Déjà un mois s'est écoulé depuis la vague géante dans l'océan Indien. Mais aussi énorme qu'ait été le désastre, les vagues médiatiques, comme les vagues maritimes, se sont apaisées. En feuilletant la presse ces jours-ci, on se rend compte que le Forum de Davos, le destin de Swiss, le début du second mandat de George Bush ont pris le dessus. Chaque nouvel événement chasse le précédent. Seuls les médias sérieux assurent la continuité et respectent l'obligation de rapporter une fois l'excitation du public (et des journalistes) évaporée.

Un mois après la tragédie, c'est l'heure des premiers bilans.
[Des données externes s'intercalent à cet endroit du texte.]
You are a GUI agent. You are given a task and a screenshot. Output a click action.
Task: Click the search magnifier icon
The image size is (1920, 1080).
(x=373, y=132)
Bilan du Ministère des affaires étrangères, bilan des ONG, bilan des gouvernements des pays de l'Asie du Sud, bilan des voyagistes. Et bilan des médias bien sûr. Sans prétendre d'être objectif, cela va de soi, je pense qu'ils ne se sont pas trop mal tirés d'affaire.

Le début a été, il est vrai, un peu lent. Mais, les 26 et 27 décembre de l'année dernière, on parlait encore de quelques centaines de morts. C'est seulement plus tard que les chiffres se sont multipliés par mille. Et, à ce moment-là, les médias ont été plutôt rapides, malgré la période des Fêtes, à mettre en marche le dispositif des envoyés spéciaux. Plus important encore: la majorité de ceux qui rapportaient n'étaient pas des journalistes parachutés qui font en temps normaux les comptes rendus du parlement cantonal, mais des gens avec une expérience, sinon dans la région touchée, au moins dans des zones de crise.
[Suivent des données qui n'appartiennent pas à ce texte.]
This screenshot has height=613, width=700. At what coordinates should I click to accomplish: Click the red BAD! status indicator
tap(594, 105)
Deuxième point: la majorité des médias (au moins en Suisse) n'ont pas perdu le sens des proportions. Quand il y a des douzaines ou des centaines de morts suisses, cela est un sujet important qu'il faut traiter en tant que tel. Il est par contre inadmissible que les souffrances de compatriotes soient le seul point focal et qu'on ignore celles des autres pays, surtout des pays dévastés qui ont tellement plus de victimes à déplorer. La proximité est un principe journalistique légitime, mais pas le seul.

Troisième point: dans la plupart des reportages, je sentais l'ambition d'informer sereinement le public et non pas de l'exciter et d'attiser les émotions. Les journalistes prenaient la position d'observateurs – qui est la leur – et ne se sont pas hissés en participants ou animateurs. D'ailleurs, le récit des faits bruts est souvent beaucoup plus émouvant que le récit dramatisé ou le reportage qui viole le droit de chaque victime au respect de sa sphère privée.

Une chose m'a laissé un goût amer: le grand nombre de vidéos privées qu'on a vu diffusées par la télévision. Bien que souvent impressionnantes et contribuant à l'information, j'ai du mal à ignorer le cynisme avec lequel elles ont été tournées: qu'est-ce qui amène un particulier à saisir en première réaction, quand une catastrophe se dessine, sa caméra vidéo au lieu de fuir les lieux ou d'aider?